00:48:27.000And then she started laughing all weird.
00:48:30.000This prompted the women of The View to say that people don't like Kamala Harris because of racism and sexism, which is hilarious because now they are calling Elizabeth Warren a racist and a sexist, which I'm here for it.
00:48:40.000At a time when voters, I get age is not the most important thing.
00:48:45.000But if you're electing someone who's an 82-year-old in 2024, you need to believe that the vice president is able and willing the next day to be the president.
00:48:53.000And I think there's some concern about just the lack of a policy accomplishments that she's made as vice president.
00:49:27.000Well, apparently, she tweeted out June 21st, 2018, quote, a top climate scientist is warning that climate change will wipe out all of humanity unless we stop using fossil fuels over the next five years.
00:49:38.000Well, just short of the five-year mark, she went and deleted the tweet, which is hysterically funny.

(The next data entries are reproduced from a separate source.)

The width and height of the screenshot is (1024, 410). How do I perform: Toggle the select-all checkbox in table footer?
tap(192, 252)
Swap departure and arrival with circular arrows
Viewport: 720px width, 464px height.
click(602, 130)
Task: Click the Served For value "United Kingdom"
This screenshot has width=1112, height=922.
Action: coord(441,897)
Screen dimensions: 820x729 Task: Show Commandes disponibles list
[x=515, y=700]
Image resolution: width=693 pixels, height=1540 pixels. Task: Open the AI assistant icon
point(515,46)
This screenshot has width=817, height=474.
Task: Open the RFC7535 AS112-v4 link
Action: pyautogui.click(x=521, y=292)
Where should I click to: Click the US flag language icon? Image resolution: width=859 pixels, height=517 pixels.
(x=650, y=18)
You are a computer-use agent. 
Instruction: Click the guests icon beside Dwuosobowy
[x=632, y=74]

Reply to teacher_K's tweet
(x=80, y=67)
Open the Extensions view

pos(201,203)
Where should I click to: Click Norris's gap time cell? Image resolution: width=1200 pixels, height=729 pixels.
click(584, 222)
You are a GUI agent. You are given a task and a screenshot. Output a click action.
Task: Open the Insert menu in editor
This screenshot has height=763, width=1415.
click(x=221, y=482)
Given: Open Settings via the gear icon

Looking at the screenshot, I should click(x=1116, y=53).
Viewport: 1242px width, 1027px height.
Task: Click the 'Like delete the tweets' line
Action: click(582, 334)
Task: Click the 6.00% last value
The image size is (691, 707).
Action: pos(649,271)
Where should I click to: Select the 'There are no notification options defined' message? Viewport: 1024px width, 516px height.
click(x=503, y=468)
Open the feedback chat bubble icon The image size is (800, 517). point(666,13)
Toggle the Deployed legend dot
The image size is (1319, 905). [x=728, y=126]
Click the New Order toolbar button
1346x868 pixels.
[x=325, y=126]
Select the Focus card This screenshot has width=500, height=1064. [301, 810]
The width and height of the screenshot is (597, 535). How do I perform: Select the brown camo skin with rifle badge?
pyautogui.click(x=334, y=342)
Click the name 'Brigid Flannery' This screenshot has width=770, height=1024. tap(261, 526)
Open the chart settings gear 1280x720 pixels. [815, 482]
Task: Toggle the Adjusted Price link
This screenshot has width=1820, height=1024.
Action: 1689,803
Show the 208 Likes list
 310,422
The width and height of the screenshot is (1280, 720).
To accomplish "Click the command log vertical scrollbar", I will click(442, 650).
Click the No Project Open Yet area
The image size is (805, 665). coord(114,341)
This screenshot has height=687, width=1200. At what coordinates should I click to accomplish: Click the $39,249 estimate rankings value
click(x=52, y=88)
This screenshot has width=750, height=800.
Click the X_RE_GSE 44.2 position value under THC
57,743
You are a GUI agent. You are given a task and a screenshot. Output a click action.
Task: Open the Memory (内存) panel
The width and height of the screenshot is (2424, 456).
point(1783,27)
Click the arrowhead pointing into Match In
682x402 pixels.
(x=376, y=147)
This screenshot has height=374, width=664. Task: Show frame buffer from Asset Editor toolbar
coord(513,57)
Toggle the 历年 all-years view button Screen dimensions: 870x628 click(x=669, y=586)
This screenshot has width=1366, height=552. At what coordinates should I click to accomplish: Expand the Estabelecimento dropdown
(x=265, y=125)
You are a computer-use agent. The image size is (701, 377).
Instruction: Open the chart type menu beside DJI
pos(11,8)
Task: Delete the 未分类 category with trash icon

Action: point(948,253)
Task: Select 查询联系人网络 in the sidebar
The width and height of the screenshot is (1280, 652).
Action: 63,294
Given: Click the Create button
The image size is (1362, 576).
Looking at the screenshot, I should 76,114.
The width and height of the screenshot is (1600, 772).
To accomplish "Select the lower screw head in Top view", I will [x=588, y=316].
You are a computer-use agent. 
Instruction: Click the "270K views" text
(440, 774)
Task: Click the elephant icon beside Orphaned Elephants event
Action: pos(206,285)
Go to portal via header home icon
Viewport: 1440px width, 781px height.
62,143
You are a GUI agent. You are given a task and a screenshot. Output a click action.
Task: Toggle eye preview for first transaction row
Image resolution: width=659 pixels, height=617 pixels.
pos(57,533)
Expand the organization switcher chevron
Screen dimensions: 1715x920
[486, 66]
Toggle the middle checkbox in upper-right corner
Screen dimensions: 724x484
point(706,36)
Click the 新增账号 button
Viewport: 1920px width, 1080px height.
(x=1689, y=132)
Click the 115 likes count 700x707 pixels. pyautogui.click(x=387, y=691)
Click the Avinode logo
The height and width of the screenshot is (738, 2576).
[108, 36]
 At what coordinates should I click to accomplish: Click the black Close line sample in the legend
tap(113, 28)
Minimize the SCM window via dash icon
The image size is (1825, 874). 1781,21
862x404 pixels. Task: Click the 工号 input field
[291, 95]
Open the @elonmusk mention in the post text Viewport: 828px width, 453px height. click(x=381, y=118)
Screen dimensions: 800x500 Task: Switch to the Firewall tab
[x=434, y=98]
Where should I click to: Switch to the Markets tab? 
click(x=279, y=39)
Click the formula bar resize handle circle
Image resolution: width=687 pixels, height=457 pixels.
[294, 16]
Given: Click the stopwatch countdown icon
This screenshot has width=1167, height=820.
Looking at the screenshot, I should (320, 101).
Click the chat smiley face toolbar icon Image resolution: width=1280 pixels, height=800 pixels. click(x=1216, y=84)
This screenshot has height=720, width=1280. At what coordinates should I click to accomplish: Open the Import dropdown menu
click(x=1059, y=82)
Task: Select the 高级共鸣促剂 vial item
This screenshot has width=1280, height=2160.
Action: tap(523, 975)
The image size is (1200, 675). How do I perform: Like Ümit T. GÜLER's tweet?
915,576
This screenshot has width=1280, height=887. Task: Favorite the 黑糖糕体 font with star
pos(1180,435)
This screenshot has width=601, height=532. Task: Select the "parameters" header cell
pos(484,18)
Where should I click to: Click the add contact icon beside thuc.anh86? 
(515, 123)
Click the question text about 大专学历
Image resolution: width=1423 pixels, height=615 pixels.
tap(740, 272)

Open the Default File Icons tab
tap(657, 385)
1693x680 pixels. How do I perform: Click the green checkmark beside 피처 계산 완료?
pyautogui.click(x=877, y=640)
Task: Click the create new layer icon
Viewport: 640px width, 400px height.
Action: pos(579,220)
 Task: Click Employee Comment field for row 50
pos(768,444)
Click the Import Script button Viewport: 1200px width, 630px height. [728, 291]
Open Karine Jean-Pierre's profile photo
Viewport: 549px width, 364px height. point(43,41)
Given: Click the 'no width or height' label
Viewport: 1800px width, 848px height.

00:49:46.000So, apparently, I guess that the tweet is no longer relevant because we didn't stop using fossil fuels over the course of the next five years.
00:49:55.000So, apparently, we are now past the tipping point.
00:50:00.000Maybe if we stop using all fossil fuels in the next three months, it can all be fixed.
00:50:04.000I look forward to all of the environmental doomsayers deleting all of their forecasts about how the world will end.
00:50:11.000Remember when Al Gore did an entire documentary that got him an Academy Award, I believe, in which he suggested all the polar bears would be dead by like 2020, and that didn't happen, and all the polar ice caps would be gone, and we would all be floating.
00:50:23.000Like in Iowa, you'd be floating above an ocean.
00:50:35.000Okay, time for some things that I hate.
00:50:37.000Oh, there are so many things that I hate today.
00:50:44.000So I discussed yesterday the Oscars and the fact that everything, everywhere, all at once, all the time, forever, in all eternity, in the multiverse, that that movie won best picture.
00:50:52.000And I said I was kind of Luke Cold on that particular picture.
00:50:55.000And one of the points I made online, it's drawn an awful lot of flack, is I said, in five years, no one will watch that film.
00:51:02.000I will not delete that prediction because I think that prediction is true.
00:51:04.000In five years hence, we'll look at the numbers and we'll see how many people are still watching everything, everywhere, all at once, forever, for all time.
00:51:11.000Um, I think the answer is going to be no.
00:51:13.000And I think I have a good track record on this because let me point out that no one has actually rewatched a single film awarded Best Picture since about 2007.
00:53:55.000Literally the only one of these movies I've ever watched, even two years beyond its sell-by date, was The King's Speech from 2010, right?
00:54:01.000The Brits can be good if they're fighting Nazis.
00:54:02.000That was the last time we allowed such a movie to win Best Picture.
00:54:06.000There was also War is Bad, right, which was The Hurt Locker, 2009.
00:54:09.000The first five minutes of the film are great.
00:54:10.000The rest of it, I don't even remember any of it.
00:54:12.000And then Slumdog Millionaire won in 2008, aka, we're not nominating Dark Knight for Best Picture.
00:54:17.000In fact, that was such an egregious non-nomination that the Academy Awards then expanded its Best Picture category to eight to ten films, you recall.
00:54:25.000In order to get more popular films nominated and not a single one has won since then.
00:54:29.000You want to know why the Oscars are failing guys?
00:54:31.000It's because you won't nominate films that people like to watch, that people enjoy watching and don't feel obligated to watch.
00:54:37.000I understand that people are pretending right now to like everything everywhere all at once forever for all time.